╭──
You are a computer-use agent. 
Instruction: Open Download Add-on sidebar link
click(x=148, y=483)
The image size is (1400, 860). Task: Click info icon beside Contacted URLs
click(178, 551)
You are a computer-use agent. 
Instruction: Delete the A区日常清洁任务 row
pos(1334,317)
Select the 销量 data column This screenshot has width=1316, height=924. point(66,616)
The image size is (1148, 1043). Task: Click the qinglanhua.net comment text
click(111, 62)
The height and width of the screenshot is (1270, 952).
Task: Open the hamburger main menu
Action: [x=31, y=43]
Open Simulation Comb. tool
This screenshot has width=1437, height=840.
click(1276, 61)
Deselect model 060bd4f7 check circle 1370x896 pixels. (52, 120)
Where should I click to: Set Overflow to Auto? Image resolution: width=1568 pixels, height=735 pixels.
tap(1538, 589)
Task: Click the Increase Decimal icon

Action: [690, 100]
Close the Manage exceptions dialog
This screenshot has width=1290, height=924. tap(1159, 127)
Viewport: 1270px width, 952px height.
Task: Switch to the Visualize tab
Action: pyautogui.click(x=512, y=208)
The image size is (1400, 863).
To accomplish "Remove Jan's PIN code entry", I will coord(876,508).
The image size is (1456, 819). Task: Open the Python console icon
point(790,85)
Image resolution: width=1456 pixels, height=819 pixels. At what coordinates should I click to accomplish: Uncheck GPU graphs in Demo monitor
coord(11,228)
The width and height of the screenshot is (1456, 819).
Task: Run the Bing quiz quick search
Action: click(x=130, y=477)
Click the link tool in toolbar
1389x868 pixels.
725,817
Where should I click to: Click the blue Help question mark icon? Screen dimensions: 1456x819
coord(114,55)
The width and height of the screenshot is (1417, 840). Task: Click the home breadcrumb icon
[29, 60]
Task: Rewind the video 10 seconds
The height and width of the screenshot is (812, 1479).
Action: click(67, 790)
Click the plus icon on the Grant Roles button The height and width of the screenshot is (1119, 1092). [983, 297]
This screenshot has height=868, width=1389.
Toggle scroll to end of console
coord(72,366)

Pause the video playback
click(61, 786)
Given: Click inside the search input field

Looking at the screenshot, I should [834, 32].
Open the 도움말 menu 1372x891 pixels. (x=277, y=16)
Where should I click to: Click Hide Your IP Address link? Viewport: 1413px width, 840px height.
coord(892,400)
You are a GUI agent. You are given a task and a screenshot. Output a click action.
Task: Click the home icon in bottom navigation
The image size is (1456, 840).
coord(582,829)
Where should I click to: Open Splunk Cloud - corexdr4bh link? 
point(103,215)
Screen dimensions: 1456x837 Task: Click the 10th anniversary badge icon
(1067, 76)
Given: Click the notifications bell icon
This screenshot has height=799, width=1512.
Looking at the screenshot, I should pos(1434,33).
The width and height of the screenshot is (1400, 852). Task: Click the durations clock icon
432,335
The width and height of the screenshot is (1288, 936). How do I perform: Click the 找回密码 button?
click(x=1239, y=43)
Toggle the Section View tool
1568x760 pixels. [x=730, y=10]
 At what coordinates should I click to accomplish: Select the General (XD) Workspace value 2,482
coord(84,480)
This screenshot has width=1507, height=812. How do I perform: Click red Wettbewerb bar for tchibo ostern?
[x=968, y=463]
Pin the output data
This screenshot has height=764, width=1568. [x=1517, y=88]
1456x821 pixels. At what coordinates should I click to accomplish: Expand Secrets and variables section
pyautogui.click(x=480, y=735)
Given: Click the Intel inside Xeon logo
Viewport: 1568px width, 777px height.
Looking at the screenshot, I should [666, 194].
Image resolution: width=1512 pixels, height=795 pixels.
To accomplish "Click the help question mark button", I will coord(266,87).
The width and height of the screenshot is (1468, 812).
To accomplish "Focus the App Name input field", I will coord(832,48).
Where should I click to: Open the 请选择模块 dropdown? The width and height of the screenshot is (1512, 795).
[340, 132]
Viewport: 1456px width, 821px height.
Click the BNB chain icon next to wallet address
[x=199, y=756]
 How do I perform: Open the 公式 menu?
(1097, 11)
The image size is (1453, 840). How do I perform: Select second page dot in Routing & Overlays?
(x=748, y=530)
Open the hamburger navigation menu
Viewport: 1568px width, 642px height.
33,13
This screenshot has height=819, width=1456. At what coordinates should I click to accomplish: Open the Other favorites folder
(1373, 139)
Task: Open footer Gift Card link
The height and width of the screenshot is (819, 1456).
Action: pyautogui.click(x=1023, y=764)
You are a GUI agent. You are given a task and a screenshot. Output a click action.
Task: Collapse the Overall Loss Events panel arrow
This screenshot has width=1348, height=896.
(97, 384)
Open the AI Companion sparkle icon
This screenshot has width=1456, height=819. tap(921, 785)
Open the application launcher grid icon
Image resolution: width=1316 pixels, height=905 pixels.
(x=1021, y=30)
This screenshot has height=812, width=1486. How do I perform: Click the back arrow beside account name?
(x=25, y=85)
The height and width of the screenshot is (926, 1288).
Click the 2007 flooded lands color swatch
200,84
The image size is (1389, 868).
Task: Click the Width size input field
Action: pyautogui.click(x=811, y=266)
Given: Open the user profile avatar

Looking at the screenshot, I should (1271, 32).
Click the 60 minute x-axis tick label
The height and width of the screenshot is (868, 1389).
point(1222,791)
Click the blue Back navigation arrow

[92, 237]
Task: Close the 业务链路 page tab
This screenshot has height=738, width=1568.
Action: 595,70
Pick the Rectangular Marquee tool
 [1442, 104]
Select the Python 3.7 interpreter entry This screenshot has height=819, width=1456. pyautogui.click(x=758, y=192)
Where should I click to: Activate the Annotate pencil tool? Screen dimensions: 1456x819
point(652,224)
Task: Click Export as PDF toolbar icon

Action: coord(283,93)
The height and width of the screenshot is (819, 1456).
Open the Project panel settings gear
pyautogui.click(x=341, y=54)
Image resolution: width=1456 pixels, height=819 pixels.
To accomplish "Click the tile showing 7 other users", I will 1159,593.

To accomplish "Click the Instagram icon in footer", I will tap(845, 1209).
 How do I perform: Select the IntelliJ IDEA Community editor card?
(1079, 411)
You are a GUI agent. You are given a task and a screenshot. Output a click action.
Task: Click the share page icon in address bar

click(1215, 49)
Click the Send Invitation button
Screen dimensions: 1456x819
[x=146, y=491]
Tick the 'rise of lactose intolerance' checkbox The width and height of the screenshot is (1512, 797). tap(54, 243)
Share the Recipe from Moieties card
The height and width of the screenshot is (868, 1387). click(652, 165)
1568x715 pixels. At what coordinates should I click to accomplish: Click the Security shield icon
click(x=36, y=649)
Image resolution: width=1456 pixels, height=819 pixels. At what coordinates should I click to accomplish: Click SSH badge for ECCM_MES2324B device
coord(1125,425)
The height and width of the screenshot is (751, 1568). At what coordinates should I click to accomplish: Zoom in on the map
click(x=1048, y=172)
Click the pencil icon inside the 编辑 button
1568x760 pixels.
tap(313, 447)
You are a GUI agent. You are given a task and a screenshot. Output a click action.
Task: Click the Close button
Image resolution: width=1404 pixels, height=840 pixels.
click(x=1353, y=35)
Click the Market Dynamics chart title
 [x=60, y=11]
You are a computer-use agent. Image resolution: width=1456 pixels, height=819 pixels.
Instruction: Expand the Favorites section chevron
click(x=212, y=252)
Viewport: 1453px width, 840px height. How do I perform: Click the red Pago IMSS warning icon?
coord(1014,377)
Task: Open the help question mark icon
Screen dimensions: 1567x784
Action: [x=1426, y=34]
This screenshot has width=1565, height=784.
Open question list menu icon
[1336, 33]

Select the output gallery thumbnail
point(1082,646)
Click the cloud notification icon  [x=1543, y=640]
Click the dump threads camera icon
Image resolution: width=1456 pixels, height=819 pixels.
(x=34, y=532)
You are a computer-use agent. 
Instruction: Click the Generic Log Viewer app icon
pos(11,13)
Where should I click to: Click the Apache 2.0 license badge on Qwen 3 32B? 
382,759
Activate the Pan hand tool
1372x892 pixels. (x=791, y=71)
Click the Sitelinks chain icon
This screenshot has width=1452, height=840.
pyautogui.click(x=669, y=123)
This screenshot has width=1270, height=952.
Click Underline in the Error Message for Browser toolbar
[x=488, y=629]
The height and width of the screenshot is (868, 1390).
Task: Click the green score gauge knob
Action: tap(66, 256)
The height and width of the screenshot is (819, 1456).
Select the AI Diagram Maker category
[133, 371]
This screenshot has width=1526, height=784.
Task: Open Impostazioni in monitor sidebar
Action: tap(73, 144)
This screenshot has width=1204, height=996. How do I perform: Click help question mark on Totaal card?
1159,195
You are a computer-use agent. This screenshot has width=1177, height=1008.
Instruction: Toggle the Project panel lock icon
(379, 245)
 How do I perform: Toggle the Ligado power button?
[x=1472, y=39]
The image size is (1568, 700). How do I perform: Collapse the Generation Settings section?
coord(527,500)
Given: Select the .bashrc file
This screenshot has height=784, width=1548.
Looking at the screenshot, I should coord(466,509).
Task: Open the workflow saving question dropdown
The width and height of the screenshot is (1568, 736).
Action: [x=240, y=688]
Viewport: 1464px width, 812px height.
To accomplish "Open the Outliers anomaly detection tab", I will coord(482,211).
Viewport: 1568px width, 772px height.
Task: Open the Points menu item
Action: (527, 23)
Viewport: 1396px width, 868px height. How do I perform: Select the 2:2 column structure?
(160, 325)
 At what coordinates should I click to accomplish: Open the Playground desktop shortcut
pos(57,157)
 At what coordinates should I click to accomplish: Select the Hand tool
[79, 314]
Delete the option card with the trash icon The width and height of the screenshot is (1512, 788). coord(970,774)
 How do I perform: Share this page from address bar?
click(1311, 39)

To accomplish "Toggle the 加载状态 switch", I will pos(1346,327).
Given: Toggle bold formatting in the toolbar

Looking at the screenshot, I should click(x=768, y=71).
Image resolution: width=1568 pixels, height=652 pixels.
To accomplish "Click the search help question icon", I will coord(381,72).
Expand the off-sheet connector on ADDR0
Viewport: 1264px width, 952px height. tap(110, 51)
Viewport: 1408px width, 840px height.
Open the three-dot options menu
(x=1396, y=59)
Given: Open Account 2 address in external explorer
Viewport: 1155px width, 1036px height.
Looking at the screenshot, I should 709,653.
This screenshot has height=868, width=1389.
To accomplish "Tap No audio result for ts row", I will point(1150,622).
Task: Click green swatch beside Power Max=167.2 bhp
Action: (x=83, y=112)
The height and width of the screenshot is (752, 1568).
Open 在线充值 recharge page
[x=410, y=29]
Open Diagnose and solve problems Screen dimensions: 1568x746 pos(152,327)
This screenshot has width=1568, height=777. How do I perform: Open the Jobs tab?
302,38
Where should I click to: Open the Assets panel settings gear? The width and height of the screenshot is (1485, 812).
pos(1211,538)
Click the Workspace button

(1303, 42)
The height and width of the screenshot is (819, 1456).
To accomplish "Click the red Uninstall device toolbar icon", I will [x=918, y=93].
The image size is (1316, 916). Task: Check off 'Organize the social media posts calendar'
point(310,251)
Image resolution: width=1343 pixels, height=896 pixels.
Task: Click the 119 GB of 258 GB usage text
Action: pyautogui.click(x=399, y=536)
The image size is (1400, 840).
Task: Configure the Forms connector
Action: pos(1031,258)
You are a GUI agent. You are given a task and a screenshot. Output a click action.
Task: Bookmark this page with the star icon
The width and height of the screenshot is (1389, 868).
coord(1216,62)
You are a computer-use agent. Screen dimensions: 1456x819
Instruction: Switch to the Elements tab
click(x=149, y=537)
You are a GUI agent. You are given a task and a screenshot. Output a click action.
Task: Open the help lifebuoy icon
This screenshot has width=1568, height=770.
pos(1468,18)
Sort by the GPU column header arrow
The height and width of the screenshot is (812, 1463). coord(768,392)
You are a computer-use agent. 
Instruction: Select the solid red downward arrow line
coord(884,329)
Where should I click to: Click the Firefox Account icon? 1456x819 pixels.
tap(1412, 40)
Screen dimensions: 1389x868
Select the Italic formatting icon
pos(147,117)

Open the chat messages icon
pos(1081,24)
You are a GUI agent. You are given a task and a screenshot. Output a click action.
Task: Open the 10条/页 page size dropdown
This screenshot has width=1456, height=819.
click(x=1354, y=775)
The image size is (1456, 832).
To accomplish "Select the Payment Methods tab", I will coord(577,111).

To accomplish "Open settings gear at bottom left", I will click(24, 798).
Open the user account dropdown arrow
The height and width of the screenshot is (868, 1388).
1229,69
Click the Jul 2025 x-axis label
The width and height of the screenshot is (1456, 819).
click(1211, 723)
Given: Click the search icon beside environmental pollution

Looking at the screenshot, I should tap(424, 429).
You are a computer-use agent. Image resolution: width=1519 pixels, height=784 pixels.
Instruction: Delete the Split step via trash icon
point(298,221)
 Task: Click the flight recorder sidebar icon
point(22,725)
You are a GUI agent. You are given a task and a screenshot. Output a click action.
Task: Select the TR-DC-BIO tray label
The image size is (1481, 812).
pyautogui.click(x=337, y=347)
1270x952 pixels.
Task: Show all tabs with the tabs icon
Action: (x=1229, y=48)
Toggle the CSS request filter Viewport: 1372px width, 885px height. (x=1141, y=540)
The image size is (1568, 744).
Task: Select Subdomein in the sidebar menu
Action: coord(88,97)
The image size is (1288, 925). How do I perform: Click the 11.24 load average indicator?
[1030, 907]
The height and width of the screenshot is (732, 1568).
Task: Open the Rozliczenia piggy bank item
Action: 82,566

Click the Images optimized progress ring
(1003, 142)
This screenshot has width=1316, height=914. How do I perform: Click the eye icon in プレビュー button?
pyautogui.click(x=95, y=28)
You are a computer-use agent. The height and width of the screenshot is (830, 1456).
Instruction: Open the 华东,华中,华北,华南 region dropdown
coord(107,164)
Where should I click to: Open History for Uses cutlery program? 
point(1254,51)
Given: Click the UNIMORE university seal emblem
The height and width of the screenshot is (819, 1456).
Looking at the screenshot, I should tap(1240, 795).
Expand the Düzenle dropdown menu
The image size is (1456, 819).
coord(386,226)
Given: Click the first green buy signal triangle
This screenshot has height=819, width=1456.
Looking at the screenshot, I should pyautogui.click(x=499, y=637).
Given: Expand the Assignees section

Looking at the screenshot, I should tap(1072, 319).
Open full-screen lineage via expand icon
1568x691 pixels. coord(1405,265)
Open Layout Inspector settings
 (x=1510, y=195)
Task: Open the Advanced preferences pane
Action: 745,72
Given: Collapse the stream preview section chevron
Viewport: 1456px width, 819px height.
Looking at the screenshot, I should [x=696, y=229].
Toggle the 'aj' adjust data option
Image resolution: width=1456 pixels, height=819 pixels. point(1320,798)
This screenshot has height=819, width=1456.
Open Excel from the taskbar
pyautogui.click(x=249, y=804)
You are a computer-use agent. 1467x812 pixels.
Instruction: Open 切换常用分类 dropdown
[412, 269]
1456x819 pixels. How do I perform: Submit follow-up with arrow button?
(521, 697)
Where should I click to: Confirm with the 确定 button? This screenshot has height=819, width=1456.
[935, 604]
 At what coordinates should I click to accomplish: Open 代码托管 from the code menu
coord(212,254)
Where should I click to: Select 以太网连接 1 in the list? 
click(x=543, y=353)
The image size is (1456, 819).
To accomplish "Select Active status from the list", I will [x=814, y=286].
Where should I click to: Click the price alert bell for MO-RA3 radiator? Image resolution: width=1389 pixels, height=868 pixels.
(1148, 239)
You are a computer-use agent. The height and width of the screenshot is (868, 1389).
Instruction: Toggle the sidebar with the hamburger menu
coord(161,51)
╰──
### ACTION ITEM
Filter the listing above for lines with the word "footer", and copy each one you find.

### TASK ANSWER
Task: Open footer Gift Card link
To accomplish "Click the Instagram icon in footer", I will tap(845, 1209).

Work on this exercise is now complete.